El presidente López Obrador recibió en pijama y bata a un embajador mexicano al inicio de su sexenio. No era Palacio Nacional sino su casa ubicada al sur de la Ciudad de México.
Problemas en su espalda obligaron a AMLO a tomar una serie de masajes. En la mano tenía una lista de nombres sobre posibles nombramientos de embajadores. El embajador invitado le explicaba a AMLO los rasgos positivos y/o negativos de cada uno de ellos. Algunas de las propuestas las hizo el entonces secretario de Relaciones Exteriores, Marcelo Ebrard.
No era de noche. Eran las seis de la tarde.
En algún momento AMLO miró al embajador y le confió: “Vaya problema en el que me ha metido tu sobrina con España”.
El saldo fue desastroso.
Tuvieron que pasar ocho años para que México normalizara su relación con España.
Ayer, la presidenta Sheinbaum recibió al rey de España para tomarse la foto con la que rompió la “pausa diplomática” que le heredó AMLO.
La idea de la carta del perdón fue de la esposa de AMLO, Beatriz Gutiérrez Mueller. Su petición la pudo haber hecho por canales informales, dada la histórica y estrecha relación entre los dos países, pero el pensamiento mágico de AMLO lo llevó a firmar una carta oficial.

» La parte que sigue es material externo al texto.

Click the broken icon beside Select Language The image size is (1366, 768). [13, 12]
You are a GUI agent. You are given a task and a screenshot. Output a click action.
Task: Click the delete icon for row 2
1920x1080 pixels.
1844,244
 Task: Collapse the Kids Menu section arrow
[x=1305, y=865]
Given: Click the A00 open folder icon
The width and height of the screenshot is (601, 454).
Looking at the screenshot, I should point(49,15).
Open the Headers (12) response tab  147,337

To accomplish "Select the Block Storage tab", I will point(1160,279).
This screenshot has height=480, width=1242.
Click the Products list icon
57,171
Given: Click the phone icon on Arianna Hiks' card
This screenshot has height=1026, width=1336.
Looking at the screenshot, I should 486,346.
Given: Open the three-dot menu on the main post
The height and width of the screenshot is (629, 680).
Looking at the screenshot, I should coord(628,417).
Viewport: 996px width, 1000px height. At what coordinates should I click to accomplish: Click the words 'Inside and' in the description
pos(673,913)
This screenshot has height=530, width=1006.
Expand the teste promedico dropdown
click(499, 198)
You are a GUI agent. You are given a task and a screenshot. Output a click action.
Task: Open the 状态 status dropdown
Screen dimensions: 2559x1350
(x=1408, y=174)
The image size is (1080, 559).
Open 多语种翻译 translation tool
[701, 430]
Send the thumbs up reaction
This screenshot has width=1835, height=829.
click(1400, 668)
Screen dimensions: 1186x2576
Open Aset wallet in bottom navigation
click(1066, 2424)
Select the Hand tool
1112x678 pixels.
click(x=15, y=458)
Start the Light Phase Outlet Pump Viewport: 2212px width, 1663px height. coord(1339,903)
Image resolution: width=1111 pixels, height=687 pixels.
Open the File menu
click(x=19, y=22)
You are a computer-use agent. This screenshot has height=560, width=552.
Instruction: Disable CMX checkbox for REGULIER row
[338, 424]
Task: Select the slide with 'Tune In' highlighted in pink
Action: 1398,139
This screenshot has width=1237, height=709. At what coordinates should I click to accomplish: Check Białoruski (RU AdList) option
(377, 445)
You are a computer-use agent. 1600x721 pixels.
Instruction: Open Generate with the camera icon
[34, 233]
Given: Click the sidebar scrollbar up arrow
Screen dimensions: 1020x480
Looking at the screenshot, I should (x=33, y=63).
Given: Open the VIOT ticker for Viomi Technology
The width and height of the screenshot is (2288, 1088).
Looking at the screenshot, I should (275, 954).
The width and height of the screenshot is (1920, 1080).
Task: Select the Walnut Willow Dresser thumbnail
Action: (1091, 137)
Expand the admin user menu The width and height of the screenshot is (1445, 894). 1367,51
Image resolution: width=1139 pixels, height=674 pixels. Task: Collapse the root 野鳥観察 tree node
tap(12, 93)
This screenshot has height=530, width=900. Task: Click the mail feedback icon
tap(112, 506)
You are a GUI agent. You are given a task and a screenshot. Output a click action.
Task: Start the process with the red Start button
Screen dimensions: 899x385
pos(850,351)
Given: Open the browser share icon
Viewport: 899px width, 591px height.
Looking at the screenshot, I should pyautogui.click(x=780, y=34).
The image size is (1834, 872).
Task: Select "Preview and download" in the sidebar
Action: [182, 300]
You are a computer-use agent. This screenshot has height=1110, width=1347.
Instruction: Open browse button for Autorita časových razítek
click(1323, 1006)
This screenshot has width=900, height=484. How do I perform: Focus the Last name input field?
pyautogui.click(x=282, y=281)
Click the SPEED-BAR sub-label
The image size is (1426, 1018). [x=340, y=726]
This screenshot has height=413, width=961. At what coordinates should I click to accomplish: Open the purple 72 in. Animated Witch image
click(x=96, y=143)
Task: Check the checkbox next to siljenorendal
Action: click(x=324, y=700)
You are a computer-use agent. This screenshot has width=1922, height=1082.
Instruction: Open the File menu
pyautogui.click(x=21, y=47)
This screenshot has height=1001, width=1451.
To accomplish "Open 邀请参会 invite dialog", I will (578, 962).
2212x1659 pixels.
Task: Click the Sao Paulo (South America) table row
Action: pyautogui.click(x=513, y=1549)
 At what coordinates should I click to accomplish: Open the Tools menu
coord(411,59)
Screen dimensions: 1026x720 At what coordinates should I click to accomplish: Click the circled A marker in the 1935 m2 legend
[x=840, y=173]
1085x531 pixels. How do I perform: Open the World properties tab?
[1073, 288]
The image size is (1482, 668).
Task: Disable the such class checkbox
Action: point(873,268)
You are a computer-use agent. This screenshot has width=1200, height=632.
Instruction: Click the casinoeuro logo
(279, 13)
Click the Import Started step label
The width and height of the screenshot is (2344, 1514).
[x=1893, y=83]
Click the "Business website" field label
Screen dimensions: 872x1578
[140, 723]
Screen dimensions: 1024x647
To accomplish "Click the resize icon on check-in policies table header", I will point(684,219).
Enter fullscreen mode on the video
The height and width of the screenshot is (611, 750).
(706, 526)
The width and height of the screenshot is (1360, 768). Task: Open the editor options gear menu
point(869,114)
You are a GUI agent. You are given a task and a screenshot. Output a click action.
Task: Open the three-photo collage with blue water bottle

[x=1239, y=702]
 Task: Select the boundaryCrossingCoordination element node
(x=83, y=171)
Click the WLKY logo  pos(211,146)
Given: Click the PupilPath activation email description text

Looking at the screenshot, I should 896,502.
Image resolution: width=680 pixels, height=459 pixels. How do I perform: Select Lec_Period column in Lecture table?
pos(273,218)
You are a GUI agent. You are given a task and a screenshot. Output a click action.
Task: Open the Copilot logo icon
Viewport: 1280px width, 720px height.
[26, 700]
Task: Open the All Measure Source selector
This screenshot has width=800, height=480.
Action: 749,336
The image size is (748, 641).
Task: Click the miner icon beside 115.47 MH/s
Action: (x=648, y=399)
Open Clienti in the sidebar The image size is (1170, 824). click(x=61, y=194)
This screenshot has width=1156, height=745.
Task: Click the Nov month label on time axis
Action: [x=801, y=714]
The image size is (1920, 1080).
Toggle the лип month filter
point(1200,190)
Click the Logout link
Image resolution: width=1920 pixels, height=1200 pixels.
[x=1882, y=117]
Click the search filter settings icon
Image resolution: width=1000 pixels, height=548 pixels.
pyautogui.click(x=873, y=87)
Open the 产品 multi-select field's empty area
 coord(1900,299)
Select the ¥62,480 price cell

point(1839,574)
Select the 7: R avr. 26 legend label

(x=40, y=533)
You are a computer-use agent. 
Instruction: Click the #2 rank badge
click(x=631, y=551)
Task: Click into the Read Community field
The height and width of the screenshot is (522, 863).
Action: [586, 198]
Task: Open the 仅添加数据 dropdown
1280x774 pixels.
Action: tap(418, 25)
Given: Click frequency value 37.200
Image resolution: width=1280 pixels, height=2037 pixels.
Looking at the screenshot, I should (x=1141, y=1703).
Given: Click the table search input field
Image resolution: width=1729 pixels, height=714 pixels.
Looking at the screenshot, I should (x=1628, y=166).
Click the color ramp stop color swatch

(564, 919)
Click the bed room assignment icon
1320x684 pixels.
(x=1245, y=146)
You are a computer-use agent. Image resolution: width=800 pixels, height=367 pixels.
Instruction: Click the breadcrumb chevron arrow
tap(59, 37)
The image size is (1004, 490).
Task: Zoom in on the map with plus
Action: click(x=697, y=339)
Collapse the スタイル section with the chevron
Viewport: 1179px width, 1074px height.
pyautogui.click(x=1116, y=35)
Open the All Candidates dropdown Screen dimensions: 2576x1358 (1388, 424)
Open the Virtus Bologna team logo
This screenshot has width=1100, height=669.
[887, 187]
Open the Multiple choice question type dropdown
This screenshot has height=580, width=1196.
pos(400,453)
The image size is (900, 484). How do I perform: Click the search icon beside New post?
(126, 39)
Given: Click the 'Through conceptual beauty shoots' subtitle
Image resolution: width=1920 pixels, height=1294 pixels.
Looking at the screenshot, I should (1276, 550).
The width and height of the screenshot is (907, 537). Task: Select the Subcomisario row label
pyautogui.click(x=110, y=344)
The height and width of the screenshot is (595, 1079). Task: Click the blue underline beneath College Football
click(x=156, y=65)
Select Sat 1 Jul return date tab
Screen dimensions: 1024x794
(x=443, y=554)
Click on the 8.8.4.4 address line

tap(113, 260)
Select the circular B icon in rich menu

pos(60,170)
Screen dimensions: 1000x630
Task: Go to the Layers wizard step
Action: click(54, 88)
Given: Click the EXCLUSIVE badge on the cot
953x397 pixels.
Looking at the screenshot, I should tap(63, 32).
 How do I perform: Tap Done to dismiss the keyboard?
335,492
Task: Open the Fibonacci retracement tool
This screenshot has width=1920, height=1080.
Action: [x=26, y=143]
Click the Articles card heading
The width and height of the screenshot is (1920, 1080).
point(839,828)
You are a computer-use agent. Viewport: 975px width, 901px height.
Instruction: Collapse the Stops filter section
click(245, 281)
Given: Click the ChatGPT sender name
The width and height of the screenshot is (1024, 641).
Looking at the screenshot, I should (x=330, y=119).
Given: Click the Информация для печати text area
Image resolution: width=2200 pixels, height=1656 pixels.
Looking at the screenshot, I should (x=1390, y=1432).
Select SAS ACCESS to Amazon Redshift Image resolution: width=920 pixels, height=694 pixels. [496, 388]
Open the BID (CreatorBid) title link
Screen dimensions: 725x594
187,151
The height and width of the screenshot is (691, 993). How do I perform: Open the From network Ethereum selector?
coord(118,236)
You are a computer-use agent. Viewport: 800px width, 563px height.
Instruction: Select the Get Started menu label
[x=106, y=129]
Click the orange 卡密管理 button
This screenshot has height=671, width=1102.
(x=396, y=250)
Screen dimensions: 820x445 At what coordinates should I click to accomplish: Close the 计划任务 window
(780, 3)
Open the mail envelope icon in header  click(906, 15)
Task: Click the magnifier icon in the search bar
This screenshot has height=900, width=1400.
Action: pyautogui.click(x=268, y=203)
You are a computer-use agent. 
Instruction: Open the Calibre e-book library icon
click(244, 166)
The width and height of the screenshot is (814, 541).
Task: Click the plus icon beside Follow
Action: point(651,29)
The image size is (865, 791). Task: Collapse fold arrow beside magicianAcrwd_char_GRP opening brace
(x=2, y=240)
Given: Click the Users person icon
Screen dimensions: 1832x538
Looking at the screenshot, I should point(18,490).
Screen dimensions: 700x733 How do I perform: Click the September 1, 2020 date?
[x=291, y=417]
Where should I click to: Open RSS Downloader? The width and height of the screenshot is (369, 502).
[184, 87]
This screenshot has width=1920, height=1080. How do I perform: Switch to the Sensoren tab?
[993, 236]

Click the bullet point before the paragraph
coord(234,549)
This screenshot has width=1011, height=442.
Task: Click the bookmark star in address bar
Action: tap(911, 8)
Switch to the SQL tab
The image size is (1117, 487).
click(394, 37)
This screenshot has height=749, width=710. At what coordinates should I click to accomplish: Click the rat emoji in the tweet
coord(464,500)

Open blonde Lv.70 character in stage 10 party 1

El entonces embajador español en México Juan López-Dóriga Pérez intentó por activa y por pasiva encauzar la relación.
La nula educación diplomática de AMLO y el bajo perfil de los integrantes de su equipo cercano que de manera informal le “diseñaban” su política exterior, uno de ellos el Fisgón, provocaron una seria erosión en la relación con España.
AMLO pensaba que toda la región latinoamericana sería gobernada por afines a su perfil populista. Al paso de los años México se fue quedando aislado.
La presidenta Sheinbaum no invitó al rey Felipe a su toma de posesión. Sí lo hizo con el presidente Pedro Sánchez, pero no viajó a México porque el Jefe de Estado es Felipe VI.
Durante casi dos años la presidenta mexicana ha reiterado el tema de la conquista y de los pueblos originarios. En el inter, Perú rompió relaciones con su Gobierno por injerencista; en Chile, Colombia, Honduras y Perú ganaron Kast, De la Espriella, Asfura y Fujimori.
Todos ellos de derecha, y con excepción de Fujimori, muy cercanos a Donald Trump. La presidenta ha de haber sentido más soledad en la región.
En menos de dos años el panorama en la región ha cambiado, y mucho. Por ejemplo, la OEA está en sala de terapia intensiva por el desinterés que tiene Estados Unidos. Ahora, la marca Trump está en el Escudo de las Américas. Es una especie de Grupo de Lima, pero dirigido por Trump.
España-México, grandes goles. Lo que no quiso hacer AMLO lo hace el entorno mundialista. Por fin, Sheinbaum rectifica.